Background. Sentinel node (SN) biopsy (SNB) is not routinely performed for melanoma patients with local recurrence (LR) or in-transit metastasis (ITM). This study aimed to describe the technique, findings, and prognostic value of this procedure, and the outcome for such patients at our institution.
Methods. Prospectively collected data were obtained from the Melanoma Institute Australia database. Patients who had SNB for LR or ITM between 1992 and 2015 were included in the study. Patient and primary tumor characteristics, lymphoscintigrams, SNB results, and follow-up data were analyzed.

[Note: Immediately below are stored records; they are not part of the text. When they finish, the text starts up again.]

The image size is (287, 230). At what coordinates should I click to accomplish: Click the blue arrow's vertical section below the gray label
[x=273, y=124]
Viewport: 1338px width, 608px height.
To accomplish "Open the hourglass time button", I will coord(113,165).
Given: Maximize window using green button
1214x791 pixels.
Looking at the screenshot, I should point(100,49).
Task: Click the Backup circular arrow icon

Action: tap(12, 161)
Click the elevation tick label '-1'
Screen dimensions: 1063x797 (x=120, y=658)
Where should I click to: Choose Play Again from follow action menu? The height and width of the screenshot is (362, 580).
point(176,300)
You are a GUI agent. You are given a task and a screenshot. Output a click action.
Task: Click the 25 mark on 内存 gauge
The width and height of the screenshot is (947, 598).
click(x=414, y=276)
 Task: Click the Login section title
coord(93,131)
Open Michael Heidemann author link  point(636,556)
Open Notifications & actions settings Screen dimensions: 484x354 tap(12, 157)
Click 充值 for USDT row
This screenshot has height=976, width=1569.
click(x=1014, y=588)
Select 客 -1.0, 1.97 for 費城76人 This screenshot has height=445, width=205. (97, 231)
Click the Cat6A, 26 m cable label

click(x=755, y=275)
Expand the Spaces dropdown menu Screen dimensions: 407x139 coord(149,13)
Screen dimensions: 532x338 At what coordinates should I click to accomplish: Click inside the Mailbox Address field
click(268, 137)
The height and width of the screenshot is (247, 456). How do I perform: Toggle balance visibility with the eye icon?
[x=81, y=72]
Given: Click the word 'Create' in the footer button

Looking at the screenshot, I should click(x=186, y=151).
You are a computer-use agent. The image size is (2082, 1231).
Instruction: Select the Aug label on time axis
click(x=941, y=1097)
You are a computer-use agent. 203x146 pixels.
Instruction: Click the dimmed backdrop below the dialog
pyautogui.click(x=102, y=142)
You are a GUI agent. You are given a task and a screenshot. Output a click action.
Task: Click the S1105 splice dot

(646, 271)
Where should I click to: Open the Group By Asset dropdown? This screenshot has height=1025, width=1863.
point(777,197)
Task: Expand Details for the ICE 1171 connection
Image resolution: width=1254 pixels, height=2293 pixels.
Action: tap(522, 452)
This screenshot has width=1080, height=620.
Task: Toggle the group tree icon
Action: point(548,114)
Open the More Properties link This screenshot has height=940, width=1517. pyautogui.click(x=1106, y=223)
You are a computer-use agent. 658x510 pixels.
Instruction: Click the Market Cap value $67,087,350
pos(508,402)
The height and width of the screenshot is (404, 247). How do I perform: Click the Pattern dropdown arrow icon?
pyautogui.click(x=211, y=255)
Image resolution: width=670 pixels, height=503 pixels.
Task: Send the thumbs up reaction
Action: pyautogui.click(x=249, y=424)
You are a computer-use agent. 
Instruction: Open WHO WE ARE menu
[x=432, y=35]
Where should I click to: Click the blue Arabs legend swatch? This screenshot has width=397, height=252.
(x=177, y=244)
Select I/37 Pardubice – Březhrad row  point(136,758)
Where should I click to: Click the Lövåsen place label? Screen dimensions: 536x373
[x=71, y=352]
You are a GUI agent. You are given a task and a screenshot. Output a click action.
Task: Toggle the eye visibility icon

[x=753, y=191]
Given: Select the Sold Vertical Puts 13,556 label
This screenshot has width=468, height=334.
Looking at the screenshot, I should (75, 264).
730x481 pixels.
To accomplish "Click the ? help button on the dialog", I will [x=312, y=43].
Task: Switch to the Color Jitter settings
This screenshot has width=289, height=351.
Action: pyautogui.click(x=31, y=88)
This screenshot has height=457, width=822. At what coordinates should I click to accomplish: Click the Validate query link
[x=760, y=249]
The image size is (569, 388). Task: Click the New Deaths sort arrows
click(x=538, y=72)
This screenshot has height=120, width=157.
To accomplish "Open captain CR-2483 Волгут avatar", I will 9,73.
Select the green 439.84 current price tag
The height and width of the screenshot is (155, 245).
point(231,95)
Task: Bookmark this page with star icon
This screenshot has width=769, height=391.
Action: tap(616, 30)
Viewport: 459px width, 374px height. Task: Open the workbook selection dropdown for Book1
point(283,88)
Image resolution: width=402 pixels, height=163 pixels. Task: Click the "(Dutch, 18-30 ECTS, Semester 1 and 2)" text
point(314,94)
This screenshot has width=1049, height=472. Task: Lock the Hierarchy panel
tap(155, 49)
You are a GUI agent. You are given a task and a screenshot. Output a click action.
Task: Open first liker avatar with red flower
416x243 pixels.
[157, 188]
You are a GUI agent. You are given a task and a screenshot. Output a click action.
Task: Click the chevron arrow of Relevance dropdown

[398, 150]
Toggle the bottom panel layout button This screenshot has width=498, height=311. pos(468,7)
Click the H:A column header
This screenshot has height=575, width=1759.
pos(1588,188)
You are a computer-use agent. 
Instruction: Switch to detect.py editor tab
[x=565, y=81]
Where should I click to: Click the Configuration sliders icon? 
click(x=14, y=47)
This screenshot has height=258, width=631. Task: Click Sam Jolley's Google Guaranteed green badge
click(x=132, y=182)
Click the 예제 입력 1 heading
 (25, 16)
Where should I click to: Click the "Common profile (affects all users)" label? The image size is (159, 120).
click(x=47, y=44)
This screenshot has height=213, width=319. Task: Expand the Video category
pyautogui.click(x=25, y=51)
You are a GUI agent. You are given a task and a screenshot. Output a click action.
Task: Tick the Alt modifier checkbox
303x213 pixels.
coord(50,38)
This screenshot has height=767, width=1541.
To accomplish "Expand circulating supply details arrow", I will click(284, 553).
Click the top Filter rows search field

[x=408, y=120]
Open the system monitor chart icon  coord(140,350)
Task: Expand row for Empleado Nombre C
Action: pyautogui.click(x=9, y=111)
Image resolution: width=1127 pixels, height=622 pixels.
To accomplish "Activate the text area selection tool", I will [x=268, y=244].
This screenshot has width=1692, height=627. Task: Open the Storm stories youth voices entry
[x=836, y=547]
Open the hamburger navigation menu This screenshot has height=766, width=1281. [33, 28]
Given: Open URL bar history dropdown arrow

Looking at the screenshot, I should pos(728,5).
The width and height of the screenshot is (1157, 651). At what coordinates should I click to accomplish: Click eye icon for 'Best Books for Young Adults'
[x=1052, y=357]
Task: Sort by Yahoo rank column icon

Results. Overall, 7999 patients underwent SNB, 128 (1.6%) of whom met the selection criteria. The SNB procedure was performed for 85 of 1516 patients with LR (6%), 17 of 1671 patients with ITM from a known primary tumor (1%), and 26 of 170 patients who presented with ITM from an unknown primary site (15%). The SN identification rate was 100%. Metastatic melanoma was identified in an SN from 16 of the 128 patients (13%). Follow-up data were available for 114 patients. The false-negative rate was 27%. The SN-positive patients had significantly worse overall survival than the SN-negative patients, with respective 5-year survival rates of 54% and 81% (P = 0.01).
Conclusion. The SNB procedure was performed infrequently for LR or ITM. The SNs were positive for 13% of the patients with LR or ITM. Positive SNs were associated with worse overall survival. Despite the false-negative rate of 27%, the procedure yielded information that was relevant for staging and prognosis. The SNB procedure should be considered for patients with LR or ITM.